By DON McINTOSH, Associate Editor
Two business groups, Associated Oregon Industries (AOI) and the U.S. Chamber of Commerce, have chosen a union campaign at Silverton, Oregon, headquartered BrucePac as the test case in their lawsuit against a new worker freedom of conscience law in Oregon. But from a union perspective, the BrucePac campaign is a poster child for why the law is needed in the first place.
BrucePac is a privately-held cooked meat and poultry processor with a largely immigrant workforce of about 350 employees at two plants in Silverton and Woodburn, Oregon. According to charges filed with the National Labor Relations Board, after employees met in June 2009 with representatives of Laborers Local 296 to talk about unionizing, BrucePac fired 17 union supporters. It would be illegal to fire workers for supporting a union, so BrucePac covered its tracks, union reps say, by laying off at least 25 other workers. The NLRB issued complaints in two of the charges, which were the subject of a week-long trial in mid-February before an administrative law judge. A decision in that consolidated case is still pending.
BrucePac hired Jackson Lewis, the nation’s pre-eminent union-busting law firm, and held several mandatory meetings in the last half of 2009. Workers attending the meetings were reportedly told that signing a union card could put their jobs at risk.
But to hear CEO Glen Golomski, BrucePac was the victim in all this. Golomski, in a document filed in support of the AOI/Chamber lawsuit, complains that BrucePac and its employees have been “subjected” to hand-billing, picketing, and “the display of large inflatable animals,” as well as “the dissemination of buttons, T-shirts, and other pro-union paraphernalia.”
Local 296 filed 20 unfair labor practice charges on behalf of fired employees. Golomski thinks Local 296 is responsible for the company’s other legal troubles as well, including up to six discrimination complaints under investigation by the Oregon Bureau of Labor and Industries, an audit by the Office of Federal Contract Compliance, and a targeted audit of the personnel documents of 27 employees, conducted by U.S. Immigration and Customs Enforcement.
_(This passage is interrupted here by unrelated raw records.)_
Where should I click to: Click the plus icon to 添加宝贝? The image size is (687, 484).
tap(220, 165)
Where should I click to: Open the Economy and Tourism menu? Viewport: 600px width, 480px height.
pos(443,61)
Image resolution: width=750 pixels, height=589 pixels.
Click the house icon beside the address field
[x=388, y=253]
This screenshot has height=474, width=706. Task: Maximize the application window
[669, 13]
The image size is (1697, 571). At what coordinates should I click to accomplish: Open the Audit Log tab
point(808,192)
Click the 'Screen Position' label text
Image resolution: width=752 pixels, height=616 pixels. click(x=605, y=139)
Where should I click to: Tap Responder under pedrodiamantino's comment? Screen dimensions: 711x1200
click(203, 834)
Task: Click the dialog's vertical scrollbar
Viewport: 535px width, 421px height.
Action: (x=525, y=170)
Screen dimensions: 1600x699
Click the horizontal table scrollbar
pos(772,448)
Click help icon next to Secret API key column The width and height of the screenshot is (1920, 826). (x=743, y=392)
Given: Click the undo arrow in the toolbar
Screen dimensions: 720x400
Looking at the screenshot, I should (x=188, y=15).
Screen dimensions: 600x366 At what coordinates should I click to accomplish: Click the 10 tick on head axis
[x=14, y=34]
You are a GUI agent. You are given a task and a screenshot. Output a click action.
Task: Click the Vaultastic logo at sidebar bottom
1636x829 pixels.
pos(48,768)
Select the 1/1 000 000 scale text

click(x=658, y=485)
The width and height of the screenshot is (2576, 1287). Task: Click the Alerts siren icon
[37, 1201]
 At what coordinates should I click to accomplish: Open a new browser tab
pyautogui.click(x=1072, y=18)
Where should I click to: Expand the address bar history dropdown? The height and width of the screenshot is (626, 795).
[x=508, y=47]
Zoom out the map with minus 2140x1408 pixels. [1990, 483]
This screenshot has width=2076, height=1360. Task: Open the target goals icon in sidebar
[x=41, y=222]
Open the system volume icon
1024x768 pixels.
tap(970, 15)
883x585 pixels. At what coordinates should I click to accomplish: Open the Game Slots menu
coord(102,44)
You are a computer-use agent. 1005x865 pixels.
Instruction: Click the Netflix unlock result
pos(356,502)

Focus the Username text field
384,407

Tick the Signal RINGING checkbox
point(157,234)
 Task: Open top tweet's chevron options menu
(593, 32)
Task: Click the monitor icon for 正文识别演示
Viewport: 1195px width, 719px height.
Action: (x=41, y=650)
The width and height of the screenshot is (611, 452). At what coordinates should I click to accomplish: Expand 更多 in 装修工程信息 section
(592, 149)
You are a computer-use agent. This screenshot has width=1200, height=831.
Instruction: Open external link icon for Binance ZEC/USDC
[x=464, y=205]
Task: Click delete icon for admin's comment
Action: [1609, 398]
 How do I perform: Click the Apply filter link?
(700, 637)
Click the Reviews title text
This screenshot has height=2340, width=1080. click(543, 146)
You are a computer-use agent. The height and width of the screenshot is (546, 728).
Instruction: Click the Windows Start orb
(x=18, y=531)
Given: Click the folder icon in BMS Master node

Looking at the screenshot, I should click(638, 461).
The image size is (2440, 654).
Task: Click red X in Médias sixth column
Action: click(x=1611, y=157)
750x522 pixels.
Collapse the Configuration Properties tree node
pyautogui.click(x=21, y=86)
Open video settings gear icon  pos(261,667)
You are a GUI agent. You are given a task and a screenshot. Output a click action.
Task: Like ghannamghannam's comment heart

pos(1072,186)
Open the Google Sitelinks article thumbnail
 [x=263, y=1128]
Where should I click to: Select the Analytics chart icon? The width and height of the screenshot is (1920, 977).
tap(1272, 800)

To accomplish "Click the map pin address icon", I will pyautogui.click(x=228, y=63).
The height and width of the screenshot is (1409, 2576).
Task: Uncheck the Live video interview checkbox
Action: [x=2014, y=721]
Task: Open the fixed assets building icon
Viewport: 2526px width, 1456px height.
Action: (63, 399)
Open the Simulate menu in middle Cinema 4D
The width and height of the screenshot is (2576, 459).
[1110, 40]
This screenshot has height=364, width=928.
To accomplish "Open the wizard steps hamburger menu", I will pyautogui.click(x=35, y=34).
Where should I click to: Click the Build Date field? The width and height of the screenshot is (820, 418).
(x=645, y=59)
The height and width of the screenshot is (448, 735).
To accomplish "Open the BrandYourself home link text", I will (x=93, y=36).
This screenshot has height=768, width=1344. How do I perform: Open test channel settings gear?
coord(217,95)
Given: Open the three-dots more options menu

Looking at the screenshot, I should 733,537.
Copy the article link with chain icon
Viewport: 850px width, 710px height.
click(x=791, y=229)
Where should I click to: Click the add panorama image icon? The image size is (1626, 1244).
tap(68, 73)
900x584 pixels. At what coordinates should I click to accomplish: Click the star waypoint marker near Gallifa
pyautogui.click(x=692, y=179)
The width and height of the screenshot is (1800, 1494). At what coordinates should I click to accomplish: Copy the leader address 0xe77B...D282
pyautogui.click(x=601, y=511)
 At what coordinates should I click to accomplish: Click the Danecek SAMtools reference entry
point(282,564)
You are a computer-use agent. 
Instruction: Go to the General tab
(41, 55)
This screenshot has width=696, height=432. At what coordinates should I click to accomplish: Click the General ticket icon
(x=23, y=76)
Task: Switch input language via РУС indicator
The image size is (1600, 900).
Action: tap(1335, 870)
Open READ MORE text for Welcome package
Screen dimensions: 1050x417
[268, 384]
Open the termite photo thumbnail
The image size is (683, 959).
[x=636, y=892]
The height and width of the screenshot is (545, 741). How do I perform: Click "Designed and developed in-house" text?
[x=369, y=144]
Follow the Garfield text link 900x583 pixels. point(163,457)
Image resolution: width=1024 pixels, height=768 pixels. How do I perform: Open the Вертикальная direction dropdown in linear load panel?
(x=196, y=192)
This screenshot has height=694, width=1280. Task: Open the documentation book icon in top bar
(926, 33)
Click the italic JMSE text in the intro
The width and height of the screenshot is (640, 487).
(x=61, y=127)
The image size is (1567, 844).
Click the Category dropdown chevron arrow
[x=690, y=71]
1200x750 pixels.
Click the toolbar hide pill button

But more to the point of the lawsuit, before the Worker Freedom Act took effect, BrucePac’s “mandatory group meetings” to provide employees “the company’s perspective on the ongoing organizing,” were part of its “communication structure,” Golomski wrote. To ensure that employees get information about the company’s stance toward unionization, BrucePac developed several communication pieces, at a significant cost, including speeches intended to be delivered to large employee groups. Now, Golomski lamented, in order to comply with the mandates of the new state law, “we would be forced to abandon a central tenet of our communication process about the union.”
Under the Worker Freedom Act, employers can hold such meetings, but can’t punish workers for not taking part; in effect, attendance at the meetings must be voluntary.
“I remain very concerned,” Golomski wrote, “that continuing to hold mandatory meetings after Jan. 1, 2010, would expose the company to public ridicule and legal actions.” Consequently, he said, BrucePac has refrained from holding mandatory communications since the law took effect.
AOI found two other business members willing to become test cases by committing civil disobedience in defiance of the law. In legal declarations submitted in support of the lawsuit, Donald Adler, president of Care Medical Equipment, and Robert Freres of Freres Lumber, declared their intent not to post notices about the Worker Freedom Act, as the law requires. But it’s not clear the posting requirement is that central to the case. BrucePac is central, because its experience gives AOI and the Chamber a target to sue.